These are chat archives for HdrHistogram/HdrHistogram

2nd
Jun 2017
Gil Tene
@giltene
Jun 02 2017 00:48
I'm playing with it, and so far I've run into inconsistency in tests that verify that v.getPercentile() in percentile-based iteration matches getValueAtPercentile().
Gil Tene
@giltene
Jun 02 2017 16:21
Argh!!!! (((100.0 19961)/20000) / 100.0) 20000) = 19961.000000000004
(((100.0 19961)/20000) / 100.0) 20000) = 19961.000000000004
I mean (((100.0 * 19961)/20000) / 100.0) * 20000) = 19961.000000000004
Which means that when computing the 99.805%'ile point in a histogram with 20000 values recorded (which is properly the 19961'th value) you get 19962'nd value if I use Math.ceil to compute the count boundary rather than rounding to nearest.
Gil Tene
@giltene
Jun 02 2017 16:29
This may not seem like a huge deal at first, but:
getPercentileAtOrBelowValue(histogram.getValueAtPercentile(99.8046875)) = 99.805
getPercentileAtOrBelowValue(histogram.getValueAtPercentile(99.805)) = 99.84
Gil Tene
@giltene
Jun 02 2017 16:34
Bottom line: due to FP rounding issues, it is hard to get consistent behavior for percentile math.
Alec
@ahothan
Jun 02 2017 17:12
It will be hard to enforce that invariant especially with variable size buckets. This could be a problem for unit testing with generated random percentile values (such as those that a tool like Hypothesis would generate). I'm not sure it really matters for real use cases. From what I can see most uses don't require such invariant. Maybe @Julian can comment on how important it is for that invariant to be met (or it is only for the sake of running Hypothesis).
Julian Berman
@Julian
Jun 02 2017 22:01
@giltene @ahothan as a user, I think for me the important thing is understanding what guarantee exists
I interpreted what was there as "don't worry, you'll never be off by more than 0.1%"

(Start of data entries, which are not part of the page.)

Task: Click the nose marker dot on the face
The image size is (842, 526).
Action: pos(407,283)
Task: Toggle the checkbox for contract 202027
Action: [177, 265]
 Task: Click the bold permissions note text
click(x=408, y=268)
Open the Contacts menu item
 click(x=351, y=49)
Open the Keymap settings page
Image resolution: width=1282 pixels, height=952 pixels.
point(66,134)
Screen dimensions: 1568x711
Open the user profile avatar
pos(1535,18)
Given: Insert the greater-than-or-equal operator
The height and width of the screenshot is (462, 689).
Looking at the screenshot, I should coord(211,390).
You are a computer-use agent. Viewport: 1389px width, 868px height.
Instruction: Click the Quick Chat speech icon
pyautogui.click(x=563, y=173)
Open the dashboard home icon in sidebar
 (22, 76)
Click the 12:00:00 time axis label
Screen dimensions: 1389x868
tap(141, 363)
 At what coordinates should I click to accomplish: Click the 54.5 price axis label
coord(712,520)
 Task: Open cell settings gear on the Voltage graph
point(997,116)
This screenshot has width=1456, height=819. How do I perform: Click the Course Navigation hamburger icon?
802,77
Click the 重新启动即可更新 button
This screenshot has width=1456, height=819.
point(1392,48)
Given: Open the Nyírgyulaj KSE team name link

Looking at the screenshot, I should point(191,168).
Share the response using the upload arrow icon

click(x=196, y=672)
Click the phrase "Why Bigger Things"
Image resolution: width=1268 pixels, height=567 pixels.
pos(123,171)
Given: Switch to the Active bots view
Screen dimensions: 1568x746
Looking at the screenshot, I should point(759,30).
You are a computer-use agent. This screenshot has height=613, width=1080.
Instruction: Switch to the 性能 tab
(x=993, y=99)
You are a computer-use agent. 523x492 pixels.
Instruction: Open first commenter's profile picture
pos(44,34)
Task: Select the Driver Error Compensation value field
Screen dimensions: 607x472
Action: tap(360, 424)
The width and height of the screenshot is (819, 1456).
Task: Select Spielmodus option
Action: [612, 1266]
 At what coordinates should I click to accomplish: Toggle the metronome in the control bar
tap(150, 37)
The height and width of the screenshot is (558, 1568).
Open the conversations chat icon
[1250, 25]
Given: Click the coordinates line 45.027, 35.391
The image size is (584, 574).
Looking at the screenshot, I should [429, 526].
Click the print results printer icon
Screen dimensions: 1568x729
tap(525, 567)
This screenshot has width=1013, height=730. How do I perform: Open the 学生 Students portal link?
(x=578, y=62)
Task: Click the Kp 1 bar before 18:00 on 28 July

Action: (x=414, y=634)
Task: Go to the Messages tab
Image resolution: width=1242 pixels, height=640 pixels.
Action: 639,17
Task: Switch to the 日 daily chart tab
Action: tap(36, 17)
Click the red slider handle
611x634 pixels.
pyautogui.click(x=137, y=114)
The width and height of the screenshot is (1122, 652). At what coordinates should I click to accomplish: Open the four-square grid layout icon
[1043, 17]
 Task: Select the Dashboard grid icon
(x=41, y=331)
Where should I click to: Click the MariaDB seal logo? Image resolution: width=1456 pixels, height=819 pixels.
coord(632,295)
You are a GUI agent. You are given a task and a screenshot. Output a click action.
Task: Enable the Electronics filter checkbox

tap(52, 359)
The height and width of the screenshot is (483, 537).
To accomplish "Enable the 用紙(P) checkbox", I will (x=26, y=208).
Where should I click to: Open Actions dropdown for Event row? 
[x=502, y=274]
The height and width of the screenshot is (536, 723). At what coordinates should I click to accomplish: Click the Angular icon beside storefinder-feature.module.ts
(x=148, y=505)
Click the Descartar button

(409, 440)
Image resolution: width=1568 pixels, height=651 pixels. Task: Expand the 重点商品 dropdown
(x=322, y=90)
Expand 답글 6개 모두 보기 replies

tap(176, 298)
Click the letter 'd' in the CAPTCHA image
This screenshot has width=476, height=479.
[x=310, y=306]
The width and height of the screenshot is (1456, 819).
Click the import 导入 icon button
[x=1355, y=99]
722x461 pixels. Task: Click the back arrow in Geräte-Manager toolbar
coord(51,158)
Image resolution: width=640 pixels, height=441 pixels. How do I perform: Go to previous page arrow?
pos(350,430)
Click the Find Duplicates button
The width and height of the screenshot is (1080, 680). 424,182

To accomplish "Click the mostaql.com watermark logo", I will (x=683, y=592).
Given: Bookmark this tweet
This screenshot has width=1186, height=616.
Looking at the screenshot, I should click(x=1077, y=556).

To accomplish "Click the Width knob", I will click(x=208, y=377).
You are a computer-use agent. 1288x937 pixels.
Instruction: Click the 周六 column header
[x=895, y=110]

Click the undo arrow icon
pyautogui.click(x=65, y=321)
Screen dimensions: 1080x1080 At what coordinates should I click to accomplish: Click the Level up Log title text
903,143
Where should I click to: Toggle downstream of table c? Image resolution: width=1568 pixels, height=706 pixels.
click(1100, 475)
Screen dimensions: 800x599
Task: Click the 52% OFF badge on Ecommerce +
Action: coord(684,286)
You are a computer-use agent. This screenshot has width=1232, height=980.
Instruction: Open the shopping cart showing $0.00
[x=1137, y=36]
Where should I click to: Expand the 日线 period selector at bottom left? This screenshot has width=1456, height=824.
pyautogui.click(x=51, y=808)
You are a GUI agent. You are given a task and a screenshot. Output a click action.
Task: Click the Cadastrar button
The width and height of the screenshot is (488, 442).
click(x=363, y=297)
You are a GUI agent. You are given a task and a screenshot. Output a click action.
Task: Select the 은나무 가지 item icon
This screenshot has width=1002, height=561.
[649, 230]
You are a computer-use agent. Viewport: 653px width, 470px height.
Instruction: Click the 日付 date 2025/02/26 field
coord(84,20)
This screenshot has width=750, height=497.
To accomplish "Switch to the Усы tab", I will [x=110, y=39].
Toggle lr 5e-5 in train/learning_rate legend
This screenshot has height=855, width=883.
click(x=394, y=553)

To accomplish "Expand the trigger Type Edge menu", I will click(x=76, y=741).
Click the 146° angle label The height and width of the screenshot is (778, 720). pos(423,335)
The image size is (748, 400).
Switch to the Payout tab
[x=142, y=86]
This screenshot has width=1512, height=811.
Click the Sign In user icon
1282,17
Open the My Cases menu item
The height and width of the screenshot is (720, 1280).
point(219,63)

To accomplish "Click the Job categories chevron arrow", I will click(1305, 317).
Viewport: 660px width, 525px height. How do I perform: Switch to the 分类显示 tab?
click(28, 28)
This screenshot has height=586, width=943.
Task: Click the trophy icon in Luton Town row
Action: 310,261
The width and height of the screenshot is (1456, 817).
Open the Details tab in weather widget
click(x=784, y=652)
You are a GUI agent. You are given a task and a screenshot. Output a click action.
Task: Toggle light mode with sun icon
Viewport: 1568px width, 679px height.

But yeah what I'm actually after is something precise telling me how accurate to expect to be
(And then Hypothesis would let me / us guarantee it's met)
Because right now I think I can generate datasets that will have arbitrarily large errors right? I stopped playing with things yesterday but I can attach some code if that'd help?
I'm also having trouble reading / understanding @giltene 's post probably because of fun gitter formatting things
Julian @Julian tries harder :)
Julian Berman
@Julian
Jun 02 2017 22:07
haha ok now I see, it's 3 attempts at typing the same thing, not 3 examples :P
Alec
@ahothan
Jun 02 2017 23:18
@julian, do you actually have a real use case? One example where deviating too much would actually matter? Some concrete requirements? I've been using hdrhistogram for other purpose (performance benchmarking for data plane - packet throughput and latency) and could not care less about that invariant because it is precise enough to do my job.
Gil Tene
@giltene
Jun 02 2017 23:59
The numbers above are from an actual histogram that was already there in the Java unit tests. The "accuracy" is not my main concern, it's the lack of circular consistency that bothers me. I feed in one percentile (99.8046875% naturally occurs in percentile iteration, such as what you find when printing percentile distributions), and get a value that correctly covers a slightly larger percentile (99.805%) because the bucket the specific percentile I asked for hits in goes up to the higher percentile. That's fine, but when I use that percentile back, it goes one bucket farther, which means that I now see two different, non-equivalent values for the same percentile: one that told me it's percentile is 99.805%, and a different one that that I get if I ask the for 99.805%'ile value. The fact that the two are not equal is a problem IMO, as that can mess with logic in all sorts of places.